:: RECORDS FOR THIS TASK
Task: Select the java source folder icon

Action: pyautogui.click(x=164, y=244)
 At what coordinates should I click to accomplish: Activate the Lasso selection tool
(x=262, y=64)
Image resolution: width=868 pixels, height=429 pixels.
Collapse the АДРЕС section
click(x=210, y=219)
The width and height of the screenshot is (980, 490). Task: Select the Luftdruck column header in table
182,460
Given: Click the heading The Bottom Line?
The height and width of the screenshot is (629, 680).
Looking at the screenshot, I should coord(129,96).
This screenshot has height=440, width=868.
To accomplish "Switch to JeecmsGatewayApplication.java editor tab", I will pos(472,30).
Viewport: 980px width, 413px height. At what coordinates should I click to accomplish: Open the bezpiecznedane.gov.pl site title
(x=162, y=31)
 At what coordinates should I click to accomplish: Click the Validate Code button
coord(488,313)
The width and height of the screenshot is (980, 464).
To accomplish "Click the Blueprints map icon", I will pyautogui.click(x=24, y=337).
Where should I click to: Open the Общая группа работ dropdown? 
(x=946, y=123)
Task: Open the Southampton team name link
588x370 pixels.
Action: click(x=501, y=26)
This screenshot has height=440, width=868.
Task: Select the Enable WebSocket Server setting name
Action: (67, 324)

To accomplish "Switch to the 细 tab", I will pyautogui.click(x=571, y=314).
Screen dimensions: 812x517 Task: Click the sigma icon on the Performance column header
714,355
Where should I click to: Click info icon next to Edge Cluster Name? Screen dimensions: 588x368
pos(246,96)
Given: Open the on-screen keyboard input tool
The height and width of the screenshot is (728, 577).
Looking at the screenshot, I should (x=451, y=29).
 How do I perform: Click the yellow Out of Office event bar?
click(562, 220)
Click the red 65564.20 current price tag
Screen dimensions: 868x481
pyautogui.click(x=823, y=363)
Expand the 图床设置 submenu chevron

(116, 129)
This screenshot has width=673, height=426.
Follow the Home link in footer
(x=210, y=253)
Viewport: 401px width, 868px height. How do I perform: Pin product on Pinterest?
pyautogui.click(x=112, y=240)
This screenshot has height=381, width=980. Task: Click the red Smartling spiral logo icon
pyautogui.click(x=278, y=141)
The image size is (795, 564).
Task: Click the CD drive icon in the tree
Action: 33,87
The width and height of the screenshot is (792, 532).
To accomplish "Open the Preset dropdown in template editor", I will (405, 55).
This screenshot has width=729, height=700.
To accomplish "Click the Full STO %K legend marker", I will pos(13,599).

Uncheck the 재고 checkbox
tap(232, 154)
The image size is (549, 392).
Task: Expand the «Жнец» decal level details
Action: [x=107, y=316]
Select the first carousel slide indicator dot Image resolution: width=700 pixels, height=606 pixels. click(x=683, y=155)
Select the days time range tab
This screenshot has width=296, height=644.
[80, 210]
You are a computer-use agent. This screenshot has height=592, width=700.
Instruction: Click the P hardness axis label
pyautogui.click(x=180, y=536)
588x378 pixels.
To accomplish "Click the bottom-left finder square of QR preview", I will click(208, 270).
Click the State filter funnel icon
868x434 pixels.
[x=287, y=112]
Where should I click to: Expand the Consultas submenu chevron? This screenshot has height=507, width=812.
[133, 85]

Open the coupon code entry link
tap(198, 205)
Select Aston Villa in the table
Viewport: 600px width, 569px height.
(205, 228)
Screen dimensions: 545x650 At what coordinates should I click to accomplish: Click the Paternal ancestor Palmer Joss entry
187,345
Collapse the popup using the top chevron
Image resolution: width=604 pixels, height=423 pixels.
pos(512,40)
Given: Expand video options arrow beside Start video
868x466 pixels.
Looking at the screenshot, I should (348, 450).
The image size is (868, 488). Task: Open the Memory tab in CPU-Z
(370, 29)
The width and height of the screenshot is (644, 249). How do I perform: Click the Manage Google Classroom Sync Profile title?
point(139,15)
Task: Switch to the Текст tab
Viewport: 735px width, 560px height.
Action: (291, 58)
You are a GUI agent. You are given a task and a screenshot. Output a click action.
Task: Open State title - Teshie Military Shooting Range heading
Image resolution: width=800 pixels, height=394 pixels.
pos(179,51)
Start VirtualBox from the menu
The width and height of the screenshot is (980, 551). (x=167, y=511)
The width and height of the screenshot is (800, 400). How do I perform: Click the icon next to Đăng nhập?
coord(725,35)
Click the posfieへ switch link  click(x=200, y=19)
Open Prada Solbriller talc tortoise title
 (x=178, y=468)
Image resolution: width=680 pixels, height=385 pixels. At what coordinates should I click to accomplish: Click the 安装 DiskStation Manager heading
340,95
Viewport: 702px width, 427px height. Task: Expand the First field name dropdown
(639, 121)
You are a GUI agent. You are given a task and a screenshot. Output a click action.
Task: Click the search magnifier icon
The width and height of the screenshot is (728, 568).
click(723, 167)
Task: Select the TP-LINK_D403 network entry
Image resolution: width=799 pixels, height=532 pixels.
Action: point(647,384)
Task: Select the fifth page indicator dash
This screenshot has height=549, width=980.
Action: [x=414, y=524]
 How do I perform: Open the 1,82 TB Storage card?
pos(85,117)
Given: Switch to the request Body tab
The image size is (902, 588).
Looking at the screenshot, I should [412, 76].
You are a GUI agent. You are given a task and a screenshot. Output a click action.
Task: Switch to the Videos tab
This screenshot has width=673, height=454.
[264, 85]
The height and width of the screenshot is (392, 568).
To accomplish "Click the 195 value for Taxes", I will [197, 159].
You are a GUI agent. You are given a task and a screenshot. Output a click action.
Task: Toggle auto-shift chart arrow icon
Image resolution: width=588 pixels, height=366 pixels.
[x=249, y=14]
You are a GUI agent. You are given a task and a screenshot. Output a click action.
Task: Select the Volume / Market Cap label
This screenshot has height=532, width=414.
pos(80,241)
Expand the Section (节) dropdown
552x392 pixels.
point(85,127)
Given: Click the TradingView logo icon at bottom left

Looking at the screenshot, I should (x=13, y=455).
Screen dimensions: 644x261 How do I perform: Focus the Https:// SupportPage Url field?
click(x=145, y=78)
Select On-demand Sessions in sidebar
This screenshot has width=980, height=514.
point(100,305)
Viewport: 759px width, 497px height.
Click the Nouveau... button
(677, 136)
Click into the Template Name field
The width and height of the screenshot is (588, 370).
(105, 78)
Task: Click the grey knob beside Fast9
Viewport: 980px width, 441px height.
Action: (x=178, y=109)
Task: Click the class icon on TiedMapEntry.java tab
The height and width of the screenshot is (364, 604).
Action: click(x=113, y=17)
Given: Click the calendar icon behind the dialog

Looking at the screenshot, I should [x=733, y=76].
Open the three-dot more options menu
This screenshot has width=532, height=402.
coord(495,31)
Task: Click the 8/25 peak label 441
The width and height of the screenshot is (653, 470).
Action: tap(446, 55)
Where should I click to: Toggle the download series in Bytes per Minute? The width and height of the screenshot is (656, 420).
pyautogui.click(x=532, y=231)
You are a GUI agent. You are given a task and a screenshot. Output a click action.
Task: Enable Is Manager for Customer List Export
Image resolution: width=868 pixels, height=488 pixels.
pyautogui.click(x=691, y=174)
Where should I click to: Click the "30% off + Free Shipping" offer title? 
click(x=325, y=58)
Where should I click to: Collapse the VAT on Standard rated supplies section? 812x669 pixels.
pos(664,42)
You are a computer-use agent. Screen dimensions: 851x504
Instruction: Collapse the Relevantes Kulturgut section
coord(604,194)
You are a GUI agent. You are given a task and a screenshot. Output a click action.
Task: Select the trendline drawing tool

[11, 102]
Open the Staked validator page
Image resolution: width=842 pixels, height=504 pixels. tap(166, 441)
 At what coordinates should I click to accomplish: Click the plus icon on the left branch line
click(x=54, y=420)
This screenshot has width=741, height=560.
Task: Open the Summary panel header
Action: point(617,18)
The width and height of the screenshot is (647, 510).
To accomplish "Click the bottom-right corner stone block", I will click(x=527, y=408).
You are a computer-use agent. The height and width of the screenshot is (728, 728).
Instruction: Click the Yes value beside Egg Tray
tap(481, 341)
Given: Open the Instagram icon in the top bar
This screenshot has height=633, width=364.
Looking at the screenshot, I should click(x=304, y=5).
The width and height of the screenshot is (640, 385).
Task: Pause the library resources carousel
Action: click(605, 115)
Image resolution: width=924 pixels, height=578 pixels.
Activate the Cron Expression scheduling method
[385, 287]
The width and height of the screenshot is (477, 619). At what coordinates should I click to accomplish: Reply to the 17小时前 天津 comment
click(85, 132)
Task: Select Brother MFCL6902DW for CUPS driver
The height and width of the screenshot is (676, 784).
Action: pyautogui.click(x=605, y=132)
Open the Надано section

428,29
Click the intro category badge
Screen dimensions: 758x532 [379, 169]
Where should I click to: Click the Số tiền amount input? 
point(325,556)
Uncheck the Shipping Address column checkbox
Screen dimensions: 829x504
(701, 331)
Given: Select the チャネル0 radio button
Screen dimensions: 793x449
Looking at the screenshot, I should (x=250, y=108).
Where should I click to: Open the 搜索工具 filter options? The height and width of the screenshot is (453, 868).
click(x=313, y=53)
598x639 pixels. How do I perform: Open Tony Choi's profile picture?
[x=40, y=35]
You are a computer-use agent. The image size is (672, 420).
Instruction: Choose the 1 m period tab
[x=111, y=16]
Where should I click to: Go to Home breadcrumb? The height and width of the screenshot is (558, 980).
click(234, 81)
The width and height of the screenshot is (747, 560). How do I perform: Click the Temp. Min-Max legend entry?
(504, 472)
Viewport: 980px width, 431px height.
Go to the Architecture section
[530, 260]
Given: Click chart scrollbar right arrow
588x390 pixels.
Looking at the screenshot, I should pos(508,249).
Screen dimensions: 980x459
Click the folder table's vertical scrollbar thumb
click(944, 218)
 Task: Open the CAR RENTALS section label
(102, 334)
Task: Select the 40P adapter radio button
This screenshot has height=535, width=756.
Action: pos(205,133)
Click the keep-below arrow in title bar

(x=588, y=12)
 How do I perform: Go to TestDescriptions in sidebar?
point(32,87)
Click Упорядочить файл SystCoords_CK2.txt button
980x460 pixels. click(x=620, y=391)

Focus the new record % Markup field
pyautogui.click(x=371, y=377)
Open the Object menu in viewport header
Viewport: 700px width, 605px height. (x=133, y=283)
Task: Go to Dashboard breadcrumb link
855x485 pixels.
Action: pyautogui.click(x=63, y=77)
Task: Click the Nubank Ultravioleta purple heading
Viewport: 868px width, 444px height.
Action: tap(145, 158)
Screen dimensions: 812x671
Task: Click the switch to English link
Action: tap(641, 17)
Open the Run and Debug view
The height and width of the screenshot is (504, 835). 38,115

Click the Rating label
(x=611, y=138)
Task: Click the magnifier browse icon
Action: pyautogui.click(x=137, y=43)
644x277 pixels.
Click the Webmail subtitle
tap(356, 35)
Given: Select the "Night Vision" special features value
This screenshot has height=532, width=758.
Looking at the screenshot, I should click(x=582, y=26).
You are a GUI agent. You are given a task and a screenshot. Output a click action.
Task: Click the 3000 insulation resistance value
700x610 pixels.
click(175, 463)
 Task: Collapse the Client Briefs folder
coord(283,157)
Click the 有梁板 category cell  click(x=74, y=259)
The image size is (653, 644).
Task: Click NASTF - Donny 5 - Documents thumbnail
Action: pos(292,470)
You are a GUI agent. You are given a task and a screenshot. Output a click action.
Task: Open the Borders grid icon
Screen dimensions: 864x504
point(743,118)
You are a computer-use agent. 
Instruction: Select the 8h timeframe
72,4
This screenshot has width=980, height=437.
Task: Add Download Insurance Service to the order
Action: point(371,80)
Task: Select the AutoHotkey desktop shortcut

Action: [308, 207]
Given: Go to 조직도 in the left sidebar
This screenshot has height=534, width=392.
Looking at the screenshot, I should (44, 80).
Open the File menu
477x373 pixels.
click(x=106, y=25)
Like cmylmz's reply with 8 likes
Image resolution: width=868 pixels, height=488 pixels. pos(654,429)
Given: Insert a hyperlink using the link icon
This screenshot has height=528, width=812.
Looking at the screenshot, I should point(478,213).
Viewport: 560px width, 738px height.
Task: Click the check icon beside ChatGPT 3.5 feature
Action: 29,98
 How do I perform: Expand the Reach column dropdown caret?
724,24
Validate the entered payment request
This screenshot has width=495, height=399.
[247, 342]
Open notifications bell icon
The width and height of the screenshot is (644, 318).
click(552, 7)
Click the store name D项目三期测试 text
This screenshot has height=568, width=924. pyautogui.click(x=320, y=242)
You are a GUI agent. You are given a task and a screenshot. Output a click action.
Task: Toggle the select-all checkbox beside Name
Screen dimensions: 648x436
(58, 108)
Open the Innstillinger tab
::::
• [ACTIVITY]: The response consists of the lines above that contain "computer".

• [EXERCISE SOLUTION]:
You are a computer-use agent. This screenshot has height=592, width=700.
You are a computer-use agent. Screen dimensions: 851x504
You are a computer-use agent. The height and width of the screenshot is (728, 728).
You are a computer-use agent. The image size is (672, 420).
You are a computer-use agent. 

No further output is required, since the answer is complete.